Headquartered in Dubai and operating in eight markets — the UAE, Kuwait, Qatar, Bahrain, Oman, Egypt, Jordan, and Iraq — Talabat now serves over 6.5 million active users. The company’s performance underscores the rising demand for digital convenience in the region and its success in diversifying services.
For the quarter ending March 2025, Talabat reported a 30 percent year-on-year increase in gross merchandise value (GMV) to $2.1 billion. Revenue jumped 34 percent to $846 million, while adjusted EBITDA — a key measure of operating profitability — also rose 34 percent to $140 million, representing a margin of 6.7 percent.
Adjusted net income, which excludes foreign exchange fluctuations and shareholder loan interest, stood at $99 million — up 24 percent compared to the same period last year. The company highlighted this metric as a more accurate reflection of operational performance in a volatile sector.
CEO Tomaso Rodriguez credited the results to strong customer loyalty, the company’s expanding product mix, and the scale of its regional operations. “Our Groceries and Retail vertical contributed approximately one-third of GMV when including InstaShop for the full quarter,” Rodriguez said. “This reinforces the opportunity in scaling this vertical further.”
While restaurant delivery remains a core offering, Talabat’s grocery and convenience segment is now growing at a faster pace. Its recent acquisition of InstaShop, completed in February, is expected to yield significant cost savings in the coming quarters.
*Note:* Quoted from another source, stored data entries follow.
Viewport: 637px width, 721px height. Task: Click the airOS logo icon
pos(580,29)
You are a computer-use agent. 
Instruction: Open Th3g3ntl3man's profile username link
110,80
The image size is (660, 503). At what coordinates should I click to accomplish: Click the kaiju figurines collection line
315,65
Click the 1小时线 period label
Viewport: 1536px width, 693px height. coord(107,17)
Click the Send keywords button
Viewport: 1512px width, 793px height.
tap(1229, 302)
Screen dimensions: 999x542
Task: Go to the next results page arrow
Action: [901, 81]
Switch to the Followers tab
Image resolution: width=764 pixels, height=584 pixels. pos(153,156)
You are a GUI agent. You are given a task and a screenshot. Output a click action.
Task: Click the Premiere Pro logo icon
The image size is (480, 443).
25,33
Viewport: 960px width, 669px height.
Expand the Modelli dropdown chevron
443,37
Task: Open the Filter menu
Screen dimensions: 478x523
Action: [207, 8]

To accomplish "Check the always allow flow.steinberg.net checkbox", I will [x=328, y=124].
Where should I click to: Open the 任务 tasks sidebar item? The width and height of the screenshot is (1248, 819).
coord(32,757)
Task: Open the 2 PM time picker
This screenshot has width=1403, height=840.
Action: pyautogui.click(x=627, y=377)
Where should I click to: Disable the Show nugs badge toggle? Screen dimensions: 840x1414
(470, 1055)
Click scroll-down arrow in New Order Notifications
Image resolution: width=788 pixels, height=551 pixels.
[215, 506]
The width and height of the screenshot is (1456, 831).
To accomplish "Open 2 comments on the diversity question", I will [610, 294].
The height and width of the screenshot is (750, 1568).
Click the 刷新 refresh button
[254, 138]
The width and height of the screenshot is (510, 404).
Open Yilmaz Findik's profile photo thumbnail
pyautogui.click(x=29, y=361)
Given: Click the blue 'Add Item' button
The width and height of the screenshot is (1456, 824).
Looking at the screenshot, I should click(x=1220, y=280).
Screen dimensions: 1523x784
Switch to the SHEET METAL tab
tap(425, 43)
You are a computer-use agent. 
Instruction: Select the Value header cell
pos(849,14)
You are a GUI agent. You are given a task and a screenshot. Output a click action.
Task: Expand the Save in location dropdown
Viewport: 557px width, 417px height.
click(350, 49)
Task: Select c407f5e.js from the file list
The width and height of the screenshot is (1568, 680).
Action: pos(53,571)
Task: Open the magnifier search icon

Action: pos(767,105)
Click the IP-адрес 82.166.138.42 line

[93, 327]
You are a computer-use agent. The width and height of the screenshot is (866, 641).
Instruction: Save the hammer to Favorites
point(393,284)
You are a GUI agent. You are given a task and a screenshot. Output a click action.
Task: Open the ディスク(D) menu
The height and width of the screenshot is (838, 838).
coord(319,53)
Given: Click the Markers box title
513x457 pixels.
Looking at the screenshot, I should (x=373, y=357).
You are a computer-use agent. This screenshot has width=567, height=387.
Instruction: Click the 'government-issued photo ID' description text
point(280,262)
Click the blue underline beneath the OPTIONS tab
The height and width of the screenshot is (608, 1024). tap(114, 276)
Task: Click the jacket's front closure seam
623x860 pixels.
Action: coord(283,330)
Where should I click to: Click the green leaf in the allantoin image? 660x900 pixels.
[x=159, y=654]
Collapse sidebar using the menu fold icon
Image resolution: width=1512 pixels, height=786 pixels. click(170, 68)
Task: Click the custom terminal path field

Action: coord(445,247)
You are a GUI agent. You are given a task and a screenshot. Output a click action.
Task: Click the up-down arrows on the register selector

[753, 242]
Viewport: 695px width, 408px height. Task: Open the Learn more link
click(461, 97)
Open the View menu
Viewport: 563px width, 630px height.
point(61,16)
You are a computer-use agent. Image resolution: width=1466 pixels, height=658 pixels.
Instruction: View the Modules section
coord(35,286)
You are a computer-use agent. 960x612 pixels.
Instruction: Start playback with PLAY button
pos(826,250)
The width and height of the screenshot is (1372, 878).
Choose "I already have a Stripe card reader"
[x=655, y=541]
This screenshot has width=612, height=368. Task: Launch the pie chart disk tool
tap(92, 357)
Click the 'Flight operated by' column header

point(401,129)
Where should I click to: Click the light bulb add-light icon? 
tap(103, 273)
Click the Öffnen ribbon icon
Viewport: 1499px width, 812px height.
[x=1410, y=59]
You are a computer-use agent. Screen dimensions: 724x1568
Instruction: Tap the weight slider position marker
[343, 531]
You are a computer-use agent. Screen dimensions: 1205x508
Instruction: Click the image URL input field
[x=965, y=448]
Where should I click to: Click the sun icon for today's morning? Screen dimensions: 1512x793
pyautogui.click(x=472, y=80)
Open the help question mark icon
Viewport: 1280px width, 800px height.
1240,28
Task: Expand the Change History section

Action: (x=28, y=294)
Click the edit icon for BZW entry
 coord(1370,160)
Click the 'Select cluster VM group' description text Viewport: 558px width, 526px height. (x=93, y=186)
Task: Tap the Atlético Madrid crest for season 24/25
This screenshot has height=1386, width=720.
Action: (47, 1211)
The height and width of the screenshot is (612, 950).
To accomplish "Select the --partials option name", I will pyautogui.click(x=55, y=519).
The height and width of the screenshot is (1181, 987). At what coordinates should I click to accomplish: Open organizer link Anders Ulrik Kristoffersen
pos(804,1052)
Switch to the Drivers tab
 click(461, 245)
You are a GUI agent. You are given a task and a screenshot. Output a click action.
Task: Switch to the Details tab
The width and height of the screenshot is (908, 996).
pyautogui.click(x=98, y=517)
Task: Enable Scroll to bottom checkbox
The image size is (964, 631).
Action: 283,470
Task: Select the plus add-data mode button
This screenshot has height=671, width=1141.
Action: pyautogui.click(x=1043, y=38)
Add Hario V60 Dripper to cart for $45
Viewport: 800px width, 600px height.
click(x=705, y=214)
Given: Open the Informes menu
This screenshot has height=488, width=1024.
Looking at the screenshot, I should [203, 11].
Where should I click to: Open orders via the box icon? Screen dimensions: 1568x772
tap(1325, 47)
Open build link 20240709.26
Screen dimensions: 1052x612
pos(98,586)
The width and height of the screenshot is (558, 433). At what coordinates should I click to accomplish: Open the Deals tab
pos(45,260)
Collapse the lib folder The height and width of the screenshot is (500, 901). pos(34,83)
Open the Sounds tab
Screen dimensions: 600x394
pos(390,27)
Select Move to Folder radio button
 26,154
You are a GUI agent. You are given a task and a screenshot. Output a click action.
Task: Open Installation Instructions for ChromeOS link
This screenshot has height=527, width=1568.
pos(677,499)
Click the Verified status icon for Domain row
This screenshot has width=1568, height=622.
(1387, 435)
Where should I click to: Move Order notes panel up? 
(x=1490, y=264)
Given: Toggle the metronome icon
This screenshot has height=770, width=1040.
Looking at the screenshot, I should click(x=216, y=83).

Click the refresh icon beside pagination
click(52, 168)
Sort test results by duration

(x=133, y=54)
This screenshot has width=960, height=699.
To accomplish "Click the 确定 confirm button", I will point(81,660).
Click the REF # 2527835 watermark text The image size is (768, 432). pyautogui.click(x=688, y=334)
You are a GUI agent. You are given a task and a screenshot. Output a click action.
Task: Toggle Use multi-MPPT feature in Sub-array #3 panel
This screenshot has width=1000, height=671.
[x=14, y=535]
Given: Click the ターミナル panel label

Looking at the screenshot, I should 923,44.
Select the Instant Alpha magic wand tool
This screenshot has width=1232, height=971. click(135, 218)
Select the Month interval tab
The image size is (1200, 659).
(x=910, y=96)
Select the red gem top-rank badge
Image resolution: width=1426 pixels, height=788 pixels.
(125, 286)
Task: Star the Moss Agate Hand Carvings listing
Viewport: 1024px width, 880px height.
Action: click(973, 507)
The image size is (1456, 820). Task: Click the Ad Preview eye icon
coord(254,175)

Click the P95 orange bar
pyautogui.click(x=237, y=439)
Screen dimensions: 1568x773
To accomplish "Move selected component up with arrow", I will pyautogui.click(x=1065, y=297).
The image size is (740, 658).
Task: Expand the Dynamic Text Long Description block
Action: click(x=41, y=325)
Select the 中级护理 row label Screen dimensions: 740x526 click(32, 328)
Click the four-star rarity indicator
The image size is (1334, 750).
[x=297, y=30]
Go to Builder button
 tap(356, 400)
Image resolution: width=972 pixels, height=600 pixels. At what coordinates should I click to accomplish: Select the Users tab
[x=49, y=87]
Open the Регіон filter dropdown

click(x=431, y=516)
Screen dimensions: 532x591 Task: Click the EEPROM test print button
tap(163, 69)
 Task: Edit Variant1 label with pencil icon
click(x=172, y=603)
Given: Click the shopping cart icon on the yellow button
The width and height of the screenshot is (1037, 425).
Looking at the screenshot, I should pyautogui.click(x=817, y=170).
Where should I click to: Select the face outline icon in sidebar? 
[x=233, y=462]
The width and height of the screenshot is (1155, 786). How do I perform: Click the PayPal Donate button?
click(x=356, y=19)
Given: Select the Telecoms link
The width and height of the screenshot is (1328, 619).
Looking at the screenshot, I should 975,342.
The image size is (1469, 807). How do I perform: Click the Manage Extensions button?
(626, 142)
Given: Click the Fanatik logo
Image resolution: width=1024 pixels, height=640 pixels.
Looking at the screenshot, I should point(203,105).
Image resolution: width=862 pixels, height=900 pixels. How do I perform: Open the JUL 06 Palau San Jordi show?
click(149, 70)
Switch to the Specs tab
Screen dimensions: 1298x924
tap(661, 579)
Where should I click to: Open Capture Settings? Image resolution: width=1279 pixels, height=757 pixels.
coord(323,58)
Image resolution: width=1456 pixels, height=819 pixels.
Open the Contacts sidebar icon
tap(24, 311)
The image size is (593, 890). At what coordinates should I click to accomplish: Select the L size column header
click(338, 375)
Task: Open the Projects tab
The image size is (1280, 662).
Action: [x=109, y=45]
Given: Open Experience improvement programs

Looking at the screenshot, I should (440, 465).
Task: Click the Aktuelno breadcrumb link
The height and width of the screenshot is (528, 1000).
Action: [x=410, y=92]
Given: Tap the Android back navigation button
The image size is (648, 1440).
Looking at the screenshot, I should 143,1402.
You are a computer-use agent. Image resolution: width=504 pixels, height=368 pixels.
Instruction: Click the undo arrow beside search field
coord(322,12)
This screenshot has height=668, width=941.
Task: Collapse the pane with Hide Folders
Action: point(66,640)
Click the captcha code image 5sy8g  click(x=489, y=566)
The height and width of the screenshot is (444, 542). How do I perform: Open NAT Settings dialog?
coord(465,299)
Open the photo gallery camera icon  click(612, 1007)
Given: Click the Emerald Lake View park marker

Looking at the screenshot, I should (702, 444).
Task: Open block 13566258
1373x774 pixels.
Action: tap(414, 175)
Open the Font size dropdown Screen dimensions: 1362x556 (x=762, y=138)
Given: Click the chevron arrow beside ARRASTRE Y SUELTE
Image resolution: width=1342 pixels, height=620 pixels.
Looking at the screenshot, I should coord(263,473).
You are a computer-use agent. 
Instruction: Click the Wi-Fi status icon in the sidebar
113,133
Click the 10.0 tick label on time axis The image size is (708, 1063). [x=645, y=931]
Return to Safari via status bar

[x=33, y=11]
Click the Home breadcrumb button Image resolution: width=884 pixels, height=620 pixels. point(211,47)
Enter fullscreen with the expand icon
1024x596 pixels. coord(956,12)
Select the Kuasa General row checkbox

Markets outside the Gulf Cooperation Council (GCC), including Egypt, Jordan, and Iraq, are also gaining momentum due to increased order frequency and the rollout of the company’s subscription service, talabat pro.
Talabat also reported adjusted free cash flow of $135 million for the quarter, up 39 percent year-on-year, with a strong cash conversion ratio of 96 percent — a sign of healthy operational efficiency.
This was Talabat’s first full quarterly earnings report since listing on the Dubai Financial Market (DFM) in December 2024. The company’s IPO, which was the largest in the GCC and the global tech sector last year, initially valued the firm at around $10 billion. As of May 9, 2025, its market capitalization stood at approximately $8.75 billion.